• **TRY IT**: Across the listing below, count the lines holding "magnifier". State the number and nothing more.
»»
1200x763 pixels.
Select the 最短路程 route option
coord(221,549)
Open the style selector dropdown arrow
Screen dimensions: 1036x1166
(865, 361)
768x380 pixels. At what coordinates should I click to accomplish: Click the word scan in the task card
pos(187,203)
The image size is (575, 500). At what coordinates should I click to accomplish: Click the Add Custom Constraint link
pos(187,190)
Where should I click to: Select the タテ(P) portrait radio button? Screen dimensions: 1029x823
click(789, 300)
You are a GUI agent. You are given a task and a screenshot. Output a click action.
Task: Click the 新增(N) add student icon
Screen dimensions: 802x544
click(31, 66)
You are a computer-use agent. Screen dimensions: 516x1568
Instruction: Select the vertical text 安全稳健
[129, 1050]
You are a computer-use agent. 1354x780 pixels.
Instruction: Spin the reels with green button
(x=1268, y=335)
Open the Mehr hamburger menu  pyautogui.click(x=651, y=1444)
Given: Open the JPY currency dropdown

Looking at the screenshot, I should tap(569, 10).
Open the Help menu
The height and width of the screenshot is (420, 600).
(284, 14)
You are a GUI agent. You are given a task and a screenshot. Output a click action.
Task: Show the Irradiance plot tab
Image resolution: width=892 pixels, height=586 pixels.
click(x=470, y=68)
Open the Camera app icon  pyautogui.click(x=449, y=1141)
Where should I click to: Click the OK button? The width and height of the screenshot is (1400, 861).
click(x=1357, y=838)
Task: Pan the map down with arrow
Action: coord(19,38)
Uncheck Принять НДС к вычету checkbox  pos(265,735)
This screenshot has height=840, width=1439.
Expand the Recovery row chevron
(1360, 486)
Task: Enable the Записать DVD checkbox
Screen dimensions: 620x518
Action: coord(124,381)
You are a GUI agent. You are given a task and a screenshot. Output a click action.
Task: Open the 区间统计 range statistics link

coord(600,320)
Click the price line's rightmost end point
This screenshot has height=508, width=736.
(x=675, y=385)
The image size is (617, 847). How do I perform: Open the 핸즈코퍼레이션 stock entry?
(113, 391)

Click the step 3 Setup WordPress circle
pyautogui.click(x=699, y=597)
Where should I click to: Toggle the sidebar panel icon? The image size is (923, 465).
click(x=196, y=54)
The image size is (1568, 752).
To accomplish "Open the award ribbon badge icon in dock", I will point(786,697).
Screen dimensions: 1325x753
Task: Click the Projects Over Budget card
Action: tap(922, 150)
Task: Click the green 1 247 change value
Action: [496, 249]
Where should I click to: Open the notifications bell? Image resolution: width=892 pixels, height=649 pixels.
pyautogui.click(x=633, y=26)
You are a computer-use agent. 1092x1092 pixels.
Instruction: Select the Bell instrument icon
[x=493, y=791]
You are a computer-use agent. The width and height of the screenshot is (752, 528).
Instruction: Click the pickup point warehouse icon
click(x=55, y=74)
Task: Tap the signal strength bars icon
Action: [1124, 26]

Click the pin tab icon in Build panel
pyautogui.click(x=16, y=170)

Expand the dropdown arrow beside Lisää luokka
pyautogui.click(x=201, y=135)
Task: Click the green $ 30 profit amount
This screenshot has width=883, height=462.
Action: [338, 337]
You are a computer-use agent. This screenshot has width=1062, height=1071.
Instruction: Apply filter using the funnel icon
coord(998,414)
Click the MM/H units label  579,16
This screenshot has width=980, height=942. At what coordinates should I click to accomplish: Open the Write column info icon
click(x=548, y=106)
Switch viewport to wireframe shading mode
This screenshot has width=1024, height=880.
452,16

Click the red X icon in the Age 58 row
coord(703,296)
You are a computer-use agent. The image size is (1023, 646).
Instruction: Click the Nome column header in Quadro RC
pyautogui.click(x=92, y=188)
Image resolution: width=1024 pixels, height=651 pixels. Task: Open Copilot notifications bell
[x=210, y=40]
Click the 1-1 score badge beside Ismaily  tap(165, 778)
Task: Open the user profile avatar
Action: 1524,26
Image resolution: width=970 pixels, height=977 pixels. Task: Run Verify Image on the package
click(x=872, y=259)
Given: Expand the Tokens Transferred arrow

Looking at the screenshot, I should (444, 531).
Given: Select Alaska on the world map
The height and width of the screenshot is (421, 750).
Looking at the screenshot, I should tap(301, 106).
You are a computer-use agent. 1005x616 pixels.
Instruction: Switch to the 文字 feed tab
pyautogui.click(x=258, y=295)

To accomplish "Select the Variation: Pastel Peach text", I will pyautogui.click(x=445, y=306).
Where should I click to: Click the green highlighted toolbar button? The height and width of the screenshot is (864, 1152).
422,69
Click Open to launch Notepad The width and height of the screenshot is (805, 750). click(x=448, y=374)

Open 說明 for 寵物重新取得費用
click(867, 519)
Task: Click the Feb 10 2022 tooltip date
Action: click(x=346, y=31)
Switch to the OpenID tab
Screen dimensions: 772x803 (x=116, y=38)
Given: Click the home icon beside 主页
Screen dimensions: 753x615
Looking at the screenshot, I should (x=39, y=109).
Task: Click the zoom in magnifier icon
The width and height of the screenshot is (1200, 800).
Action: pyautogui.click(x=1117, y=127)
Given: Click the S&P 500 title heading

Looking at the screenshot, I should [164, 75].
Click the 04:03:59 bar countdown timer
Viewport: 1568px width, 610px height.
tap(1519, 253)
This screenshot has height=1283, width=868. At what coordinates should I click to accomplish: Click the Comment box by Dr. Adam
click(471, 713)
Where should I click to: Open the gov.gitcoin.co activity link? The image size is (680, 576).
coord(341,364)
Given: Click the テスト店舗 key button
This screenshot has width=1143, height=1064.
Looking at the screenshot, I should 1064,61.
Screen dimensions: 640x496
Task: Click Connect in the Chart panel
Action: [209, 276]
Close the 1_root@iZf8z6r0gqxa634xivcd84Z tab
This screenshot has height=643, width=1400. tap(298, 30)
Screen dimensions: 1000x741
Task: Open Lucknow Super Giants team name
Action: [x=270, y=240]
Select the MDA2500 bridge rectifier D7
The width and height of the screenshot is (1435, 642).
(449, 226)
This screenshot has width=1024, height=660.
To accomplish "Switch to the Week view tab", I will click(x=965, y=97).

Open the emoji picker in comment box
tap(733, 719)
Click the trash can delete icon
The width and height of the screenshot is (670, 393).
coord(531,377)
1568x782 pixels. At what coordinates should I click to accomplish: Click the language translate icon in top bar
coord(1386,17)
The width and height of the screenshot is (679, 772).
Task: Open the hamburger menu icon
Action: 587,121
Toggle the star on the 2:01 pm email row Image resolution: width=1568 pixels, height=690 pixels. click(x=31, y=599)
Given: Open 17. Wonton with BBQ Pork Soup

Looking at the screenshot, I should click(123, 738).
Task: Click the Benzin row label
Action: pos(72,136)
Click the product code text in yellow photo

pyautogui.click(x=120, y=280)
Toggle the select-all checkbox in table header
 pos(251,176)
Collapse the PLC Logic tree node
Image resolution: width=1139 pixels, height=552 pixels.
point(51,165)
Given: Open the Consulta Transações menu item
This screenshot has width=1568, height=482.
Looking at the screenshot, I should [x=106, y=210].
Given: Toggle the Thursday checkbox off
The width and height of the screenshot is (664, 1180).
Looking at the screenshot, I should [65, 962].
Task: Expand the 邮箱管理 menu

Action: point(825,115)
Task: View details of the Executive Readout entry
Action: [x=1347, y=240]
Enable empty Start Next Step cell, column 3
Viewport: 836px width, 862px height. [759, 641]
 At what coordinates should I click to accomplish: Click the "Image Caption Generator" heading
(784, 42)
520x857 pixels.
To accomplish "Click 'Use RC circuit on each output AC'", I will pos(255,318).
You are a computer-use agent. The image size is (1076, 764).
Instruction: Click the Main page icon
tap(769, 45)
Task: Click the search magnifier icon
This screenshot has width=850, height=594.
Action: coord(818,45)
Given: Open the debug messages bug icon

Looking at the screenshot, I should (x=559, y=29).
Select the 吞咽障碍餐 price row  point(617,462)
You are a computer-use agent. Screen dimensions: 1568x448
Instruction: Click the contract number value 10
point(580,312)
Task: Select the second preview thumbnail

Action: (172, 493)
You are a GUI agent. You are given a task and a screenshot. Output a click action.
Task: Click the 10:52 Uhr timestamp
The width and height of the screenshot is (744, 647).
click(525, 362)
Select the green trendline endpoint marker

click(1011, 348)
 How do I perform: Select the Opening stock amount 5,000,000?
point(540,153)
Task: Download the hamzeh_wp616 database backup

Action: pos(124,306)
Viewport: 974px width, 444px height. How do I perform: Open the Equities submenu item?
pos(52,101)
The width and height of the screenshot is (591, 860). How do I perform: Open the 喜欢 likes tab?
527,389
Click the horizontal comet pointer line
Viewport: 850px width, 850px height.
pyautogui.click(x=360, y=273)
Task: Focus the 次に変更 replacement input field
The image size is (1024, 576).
««
• **TASK ANSWER**: 2